Cannes Film Festival: The Director of ‘Showgirls’ Takes on Lesbian Nuns

CANNES, France — Forgive them, Father, for they’ve sinned. Repeatedly! Creatively! And wait till you hear what they did with that Virgin Mary statuette.

The dangerous women I’m referring to are Benedetta and Bartolomea, two 17th-century lesbian nuns on the middle of the brand new drama “Benedetta,” which debuted Friday on the Cannes Film Festival. It’s a scrumptious, sacrilegious provocation from Paul Verhoeven, the director of “Basic Instinct,” “Showgirls” and “Elle,” and at age 82, Verhoeven proves himself to be as frisky as ever.

Based on the Judith C. Brown nonfiction guide “Immodest Acts: The Life of a Lesbian Nun in Renaissance Italy,” the movie follows Benedetta (Virginie Efira), a younger nun so satisfied that she is the bride of Christ that she even goals a few hunky, bare-chested Jesus flirting along with her. And why wouldn’t he? Benedetta is a blond bombshell who appears to be like much less like a pious 17th-century nun and extra like a Charlie’s Angel in disguise, and when the gorgeous peasant Bartolomea (Daphne Patakia) arrives on the convent, she begins making eyes at Benedetta, too.

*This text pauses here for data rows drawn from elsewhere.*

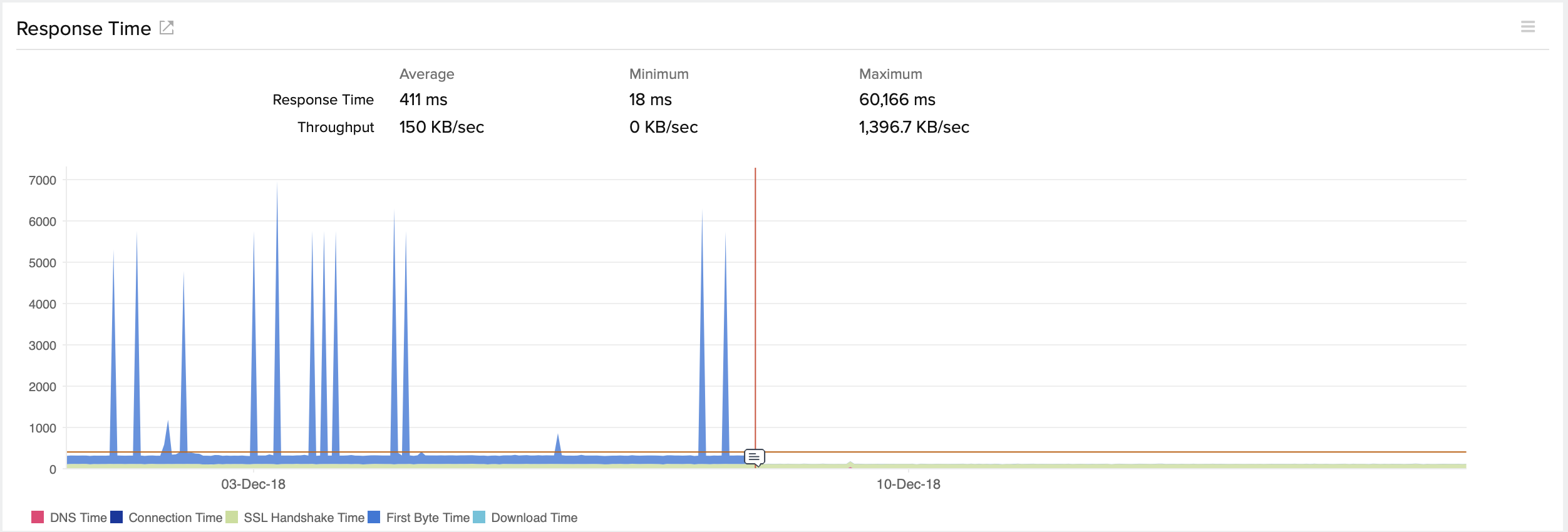Viewport: 1568px width, 532px height.
Task: Click the green SSL Handshake Time swatch
Action: click(x=232, y=518)
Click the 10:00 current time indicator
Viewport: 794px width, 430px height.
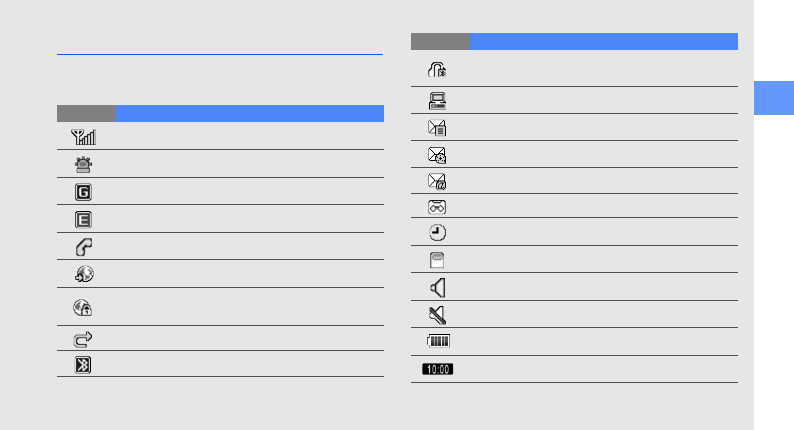[439, 369]
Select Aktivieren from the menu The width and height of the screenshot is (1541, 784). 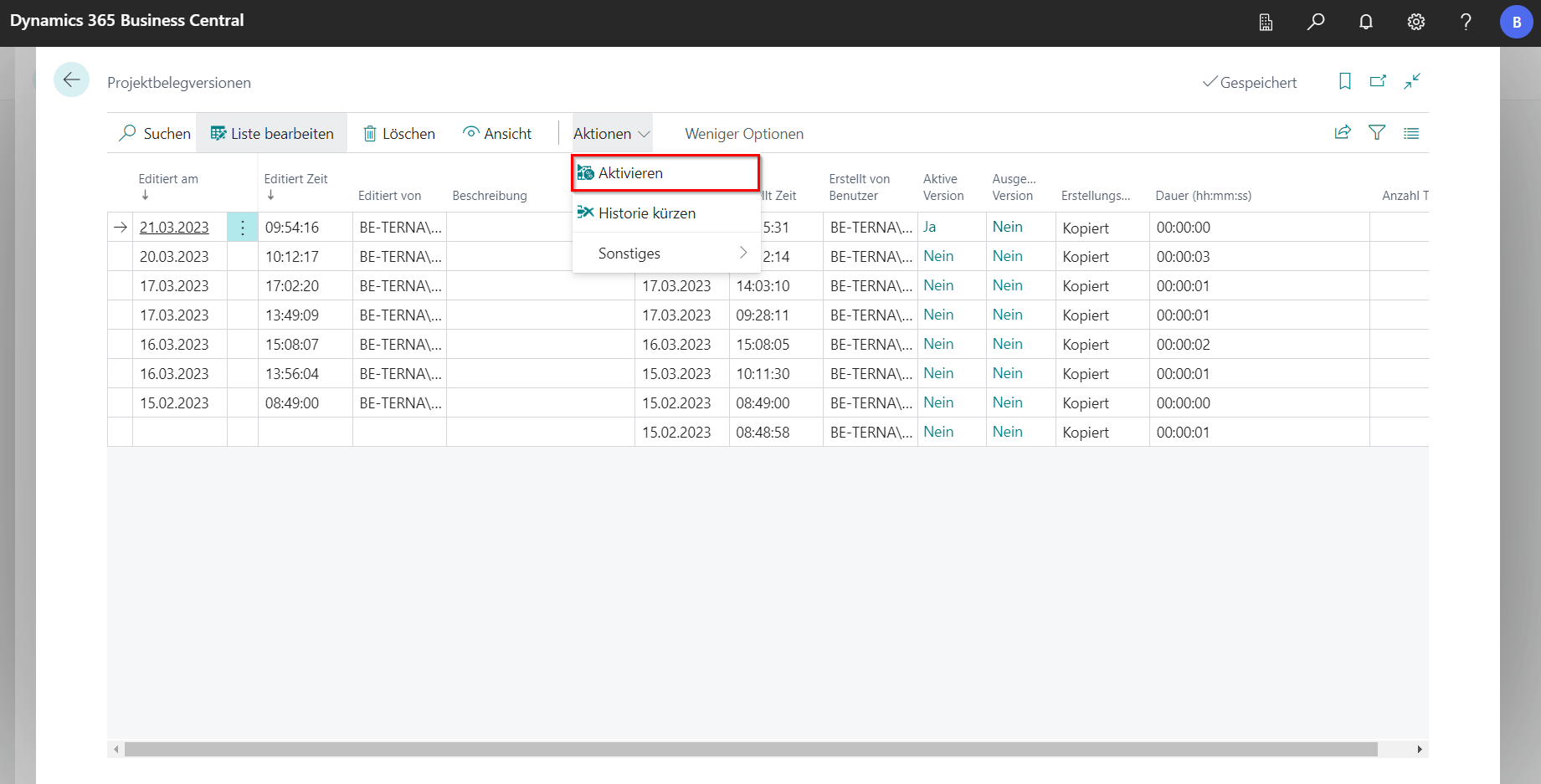pyautogui.click(x=666, y=173)
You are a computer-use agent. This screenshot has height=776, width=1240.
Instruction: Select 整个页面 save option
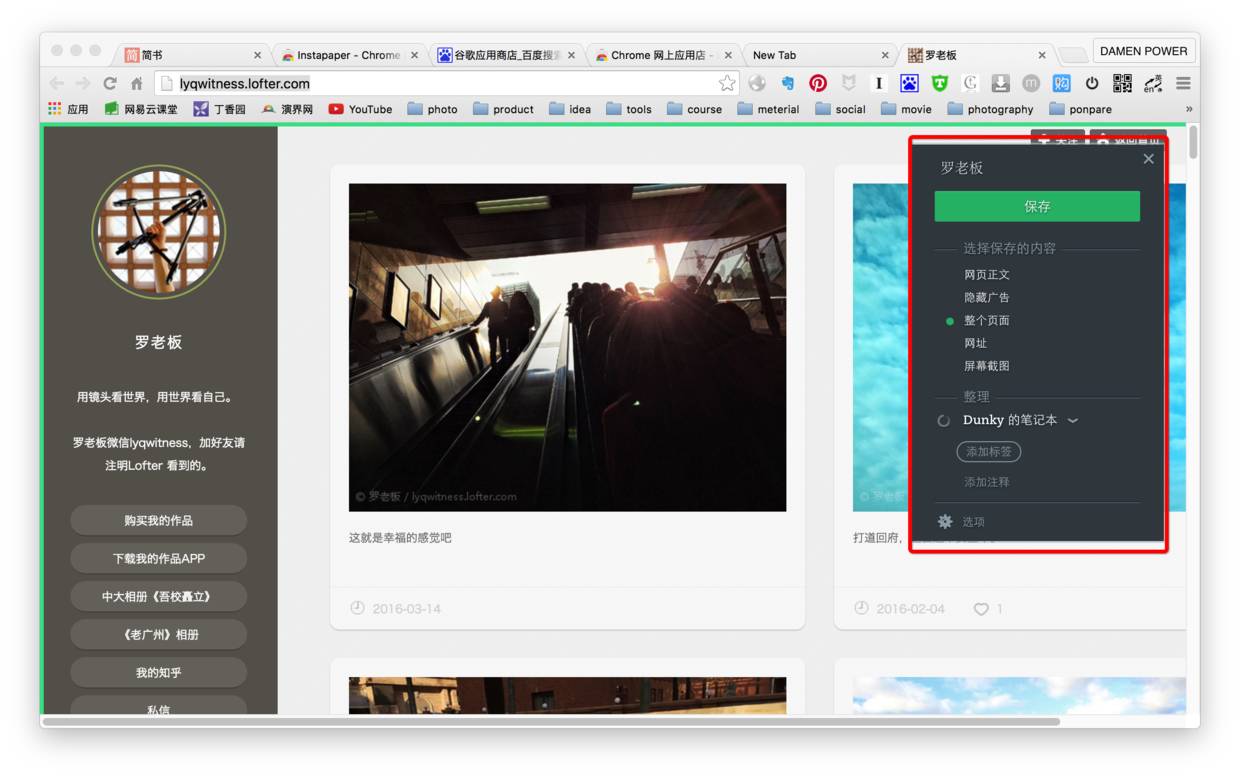pyautogui.click(x=986, y=321)
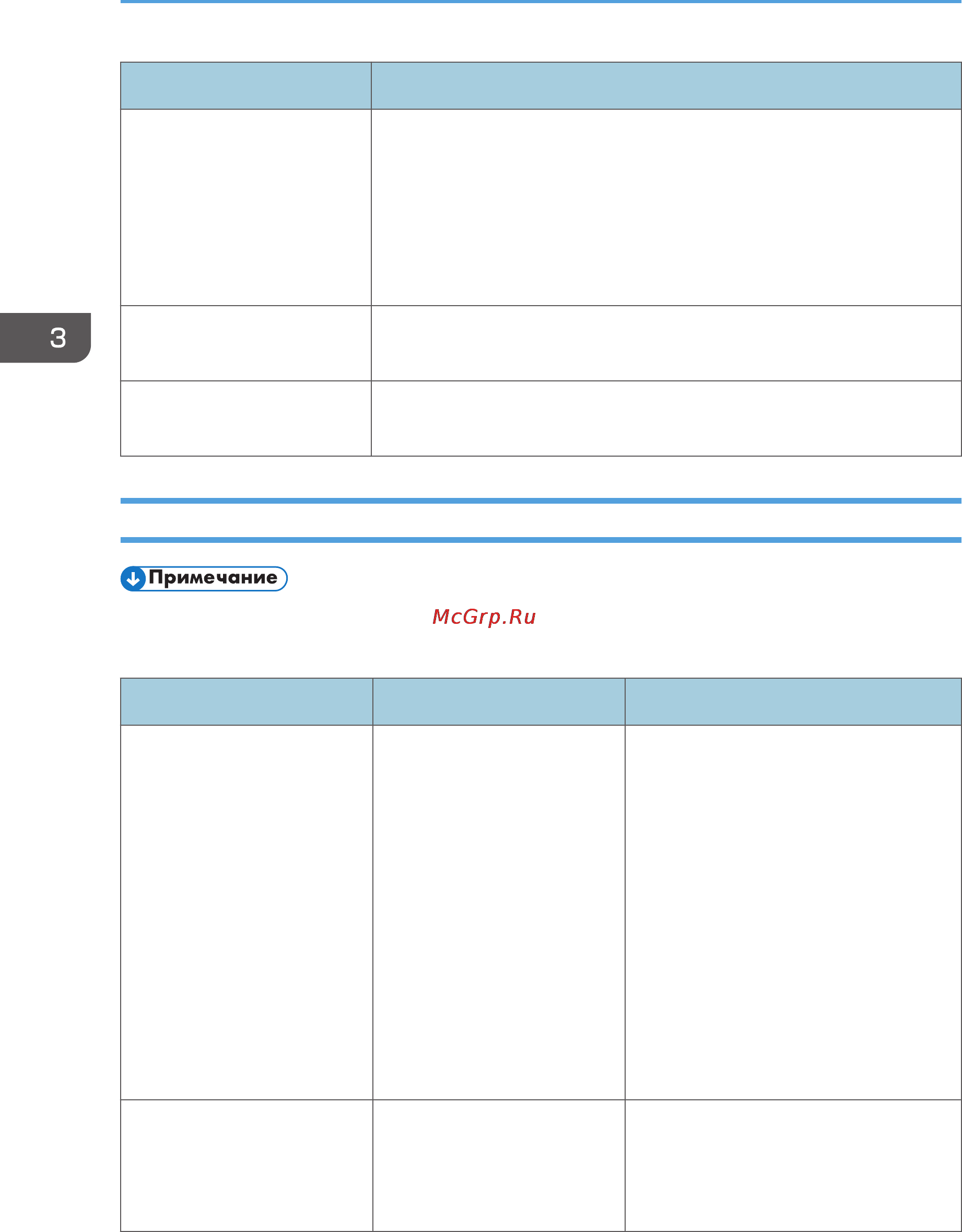Image resolution: width=962 pixels, height=1232 pixels.
Task: Click the blue down-arrow icon beside Примечание
Action: (x=133, y=579)
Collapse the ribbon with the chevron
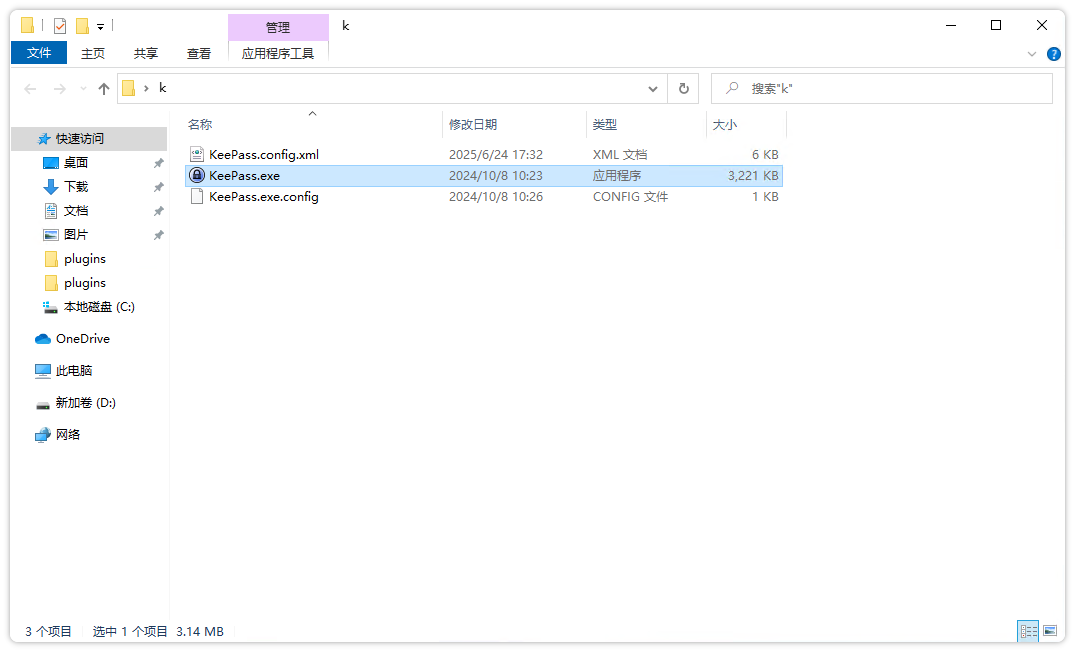This screenshot has height=652, width=1075. pyautogui.click(x=1033, y=54)
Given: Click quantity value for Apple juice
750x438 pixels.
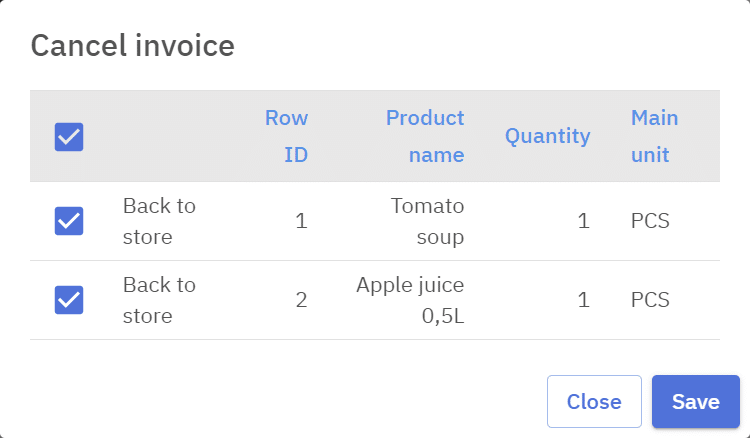Looking at the screenshot, I should pyautogui.click(x=583, y=300).
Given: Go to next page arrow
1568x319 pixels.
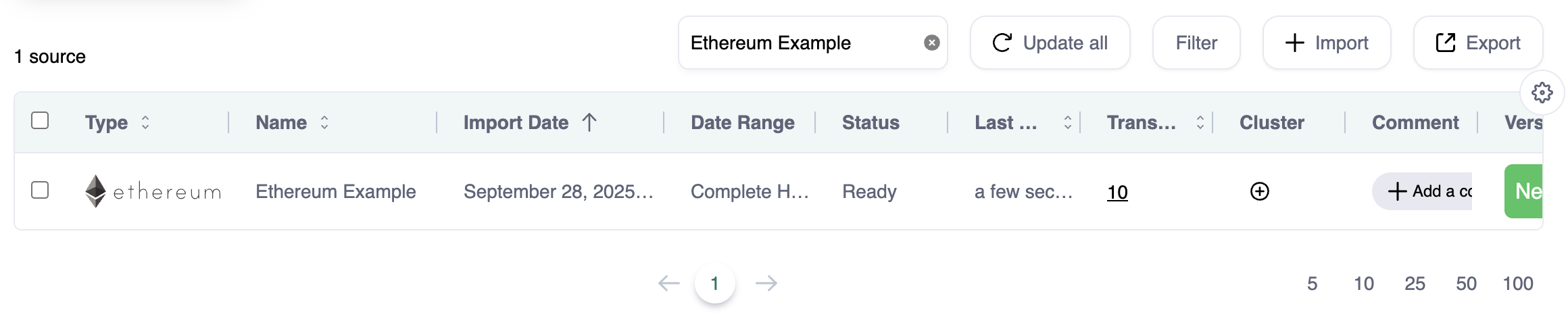Looking at the screenshot, I should (766, 283).
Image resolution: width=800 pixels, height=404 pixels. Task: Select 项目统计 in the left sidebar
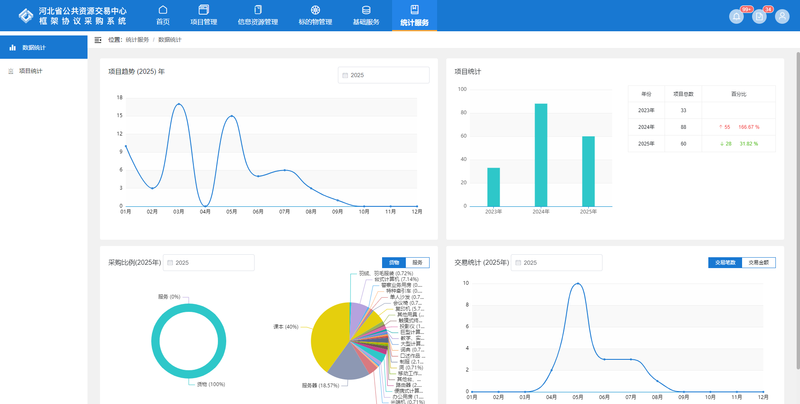click(x=31, y=71)

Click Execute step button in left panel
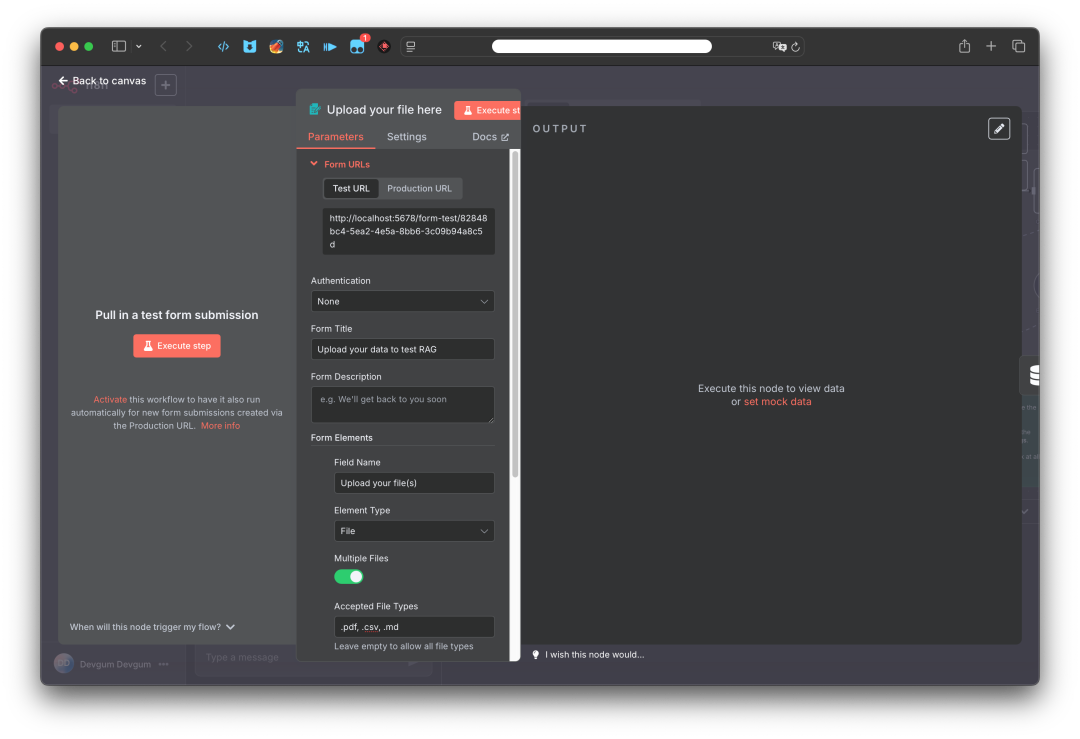pos(177,346)
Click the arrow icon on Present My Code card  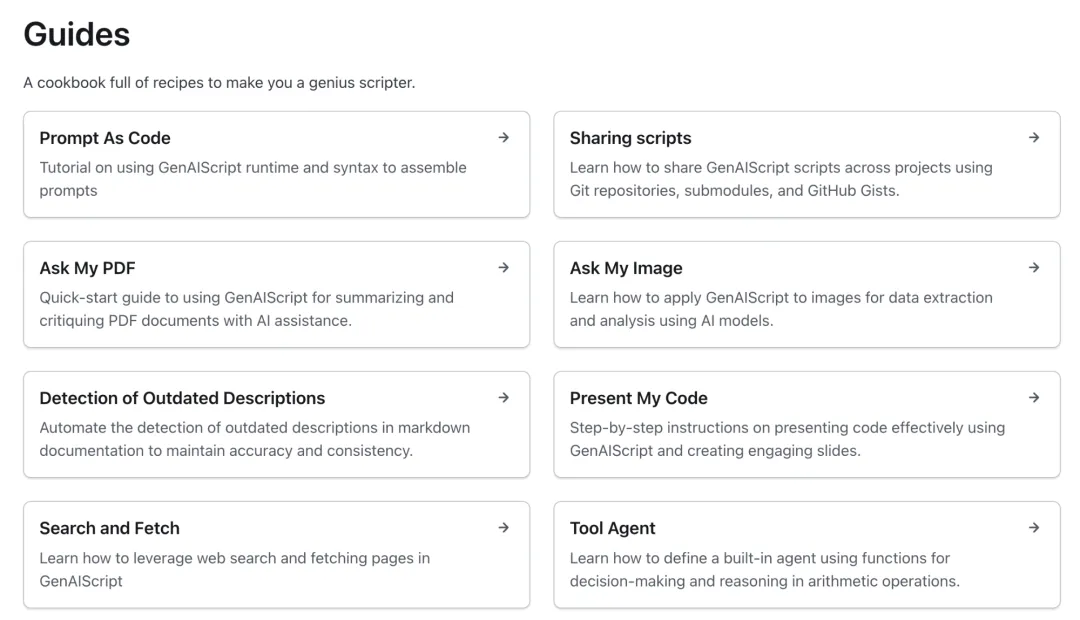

Nun-on-nun motion ensues far quicker than you may count on, on condition that this convent is lorded over by a strict mom superior (Charlotte Rampling) and Benedetta is liable to visions that finish with the manifestation of stigmata. But as her spiritual ecstasy turns ever extra orgasmic, Benedetta ultimately finds a steamier, extra earthbound method of chasing that prime. “Jesus gave me a brand new coronary heart,” she tells Bartolomea, exposing one breast. “Feel it.” (Look, they did foreplay very in another way within the 17th century.)

Once their sexual relationship heats up, these nuns discover their habits straightforward to take off however arduous to interrupt. Eventually, a statuette of the Virgin Mary is whittled right into a intercourse toy and after Benedetta and Bartolomea, er, apply themselves to it, the viewers on the Cannes press screening applauded the movie’s blasphemous nerve. Verhoeven has at all times had a present for making the ridiculous really feel divine, and now the reverse holds true, too.

Still, on the information convention for “Benedetta,” Verhoeven insisted the scene wasn’t blasphemous in any respect.

“I don’t actually perceive how one can blaspheme about one thing that occurred, even in 1625,” he stated, providing up excerpts from Brown’s guide. “You can not change historical past, you can not change issues the occurred, and I based mostly it on issues that occurred.”

Verhoeven with Efira, middle, and one other forged member, Clotilde Courau, on the Cannes premiere on Friday. Credit…Johanna Geron/Reuters

Perhaps, however Verhoeven’s model nonetheless offers the reality a little bit of a makeover, since Benedetta and Bartolomea at all times appear to be sporting eye make-up, basis and lipstick. Though their faces are by no means nude, their our bodies regularly are, and would it not shock you to study that when these lithe nuns strip down, they’re as toned and well-manicured as a Playboy centerfold? In the convent, God could also be watching, however Verhoeven’s gaze trumps all.

If any viewers ding “Benedetta” for serving up spiritual commentary with a aspect of cheesecake, Verhoeven remained unbothered. “In common, when individuals have intercourse, they take their garments off,” Verhoeven stated matter-of-factly. “I’m shocked, mainly, how we don’t need to take a look at the truth of life.”

His actresses expressed no qualms about their intercourse scene. “Everything was very joyful once we stripped off our garments,” Efira stated, whereas Patakia informed the information media that when Verhoeven is directing, “You overlook you’re bare.”

Still, they by no means overlooked simply how a lot they’d be required to push the envelope.

“I keep in mind studying the script to myself and pondering, ‘There isn’t a single regular scene,’” Patakia stated. “There is at all times one thing destabilizing.” She added, “So, I instantly stated sure.”